EXERCISE DETAILS | Your task is to copy every line below that contains the word "Switch".

Stored data |
^^^^^^^^
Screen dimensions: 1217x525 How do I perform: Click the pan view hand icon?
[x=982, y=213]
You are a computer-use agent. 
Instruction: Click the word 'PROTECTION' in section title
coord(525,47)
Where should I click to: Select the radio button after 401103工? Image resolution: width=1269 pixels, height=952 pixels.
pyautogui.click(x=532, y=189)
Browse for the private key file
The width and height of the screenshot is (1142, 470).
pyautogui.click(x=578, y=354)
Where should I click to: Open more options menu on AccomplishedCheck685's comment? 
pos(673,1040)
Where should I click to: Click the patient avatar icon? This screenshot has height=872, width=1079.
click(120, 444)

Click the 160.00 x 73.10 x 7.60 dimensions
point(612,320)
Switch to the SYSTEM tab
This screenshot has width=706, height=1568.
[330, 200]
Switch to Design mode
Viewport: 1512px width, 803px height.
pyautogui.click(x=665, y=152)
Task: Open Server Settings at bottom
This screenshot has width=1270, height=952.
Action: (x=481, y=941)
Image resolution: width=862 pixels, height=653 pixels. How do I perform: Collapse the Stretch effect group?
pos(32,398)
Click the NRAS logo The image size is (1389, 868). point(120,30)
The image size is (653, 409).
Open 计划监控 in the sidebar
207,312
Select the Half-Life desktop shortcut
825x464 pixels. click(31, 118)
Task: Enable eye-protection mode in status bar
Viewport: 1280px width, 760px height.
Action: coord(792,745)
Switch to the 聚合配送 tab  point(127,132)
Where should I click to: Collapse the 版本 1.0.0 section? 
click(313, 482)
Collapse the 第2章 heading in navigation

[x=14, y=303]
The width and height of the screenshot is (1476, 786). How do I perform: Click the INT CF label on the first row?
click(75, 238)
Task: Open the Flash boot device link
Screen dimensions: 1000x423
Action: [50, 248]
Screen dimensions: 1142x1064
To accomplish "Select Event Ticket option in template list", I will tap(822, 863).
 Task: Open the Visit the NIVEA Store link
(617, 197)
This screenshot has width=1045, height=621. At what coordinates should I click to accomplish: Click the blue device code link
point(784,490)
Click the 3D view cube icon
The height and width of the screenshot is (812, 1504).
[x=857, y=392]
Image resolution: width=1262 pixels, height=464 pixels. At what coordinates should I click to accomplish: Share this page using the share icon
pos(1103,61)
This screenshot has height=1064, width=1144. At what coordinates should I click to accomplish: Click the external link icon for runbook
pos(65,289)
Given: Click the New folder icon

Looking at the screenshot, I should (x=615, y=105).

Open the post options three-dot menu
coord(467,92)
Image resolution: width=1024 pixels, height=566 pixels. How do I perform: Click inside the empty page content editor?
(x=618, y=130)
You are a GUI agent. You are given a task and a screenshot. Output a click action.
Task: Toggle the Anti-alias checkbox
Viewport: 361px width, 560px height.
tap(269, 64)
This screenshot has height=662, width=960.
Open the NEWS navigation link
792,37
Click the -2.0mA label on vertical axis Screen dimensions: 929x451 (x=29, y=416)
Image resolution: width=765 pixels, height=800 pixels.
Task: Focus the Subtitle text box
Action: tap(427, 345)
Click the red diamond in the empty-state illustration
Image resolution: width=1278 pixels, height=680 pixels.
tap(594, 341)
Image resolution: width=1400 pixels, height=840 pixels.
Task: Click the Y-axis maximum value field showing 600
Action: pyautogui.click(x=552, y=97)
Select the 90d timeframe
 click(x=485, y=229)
^^^^^^^^
SOLUTION FOR THIS EXERCISE |
Switch to the SYSTEM tab
Switch to Design mode
Switch to the 聚合配送 tab  point(127,132)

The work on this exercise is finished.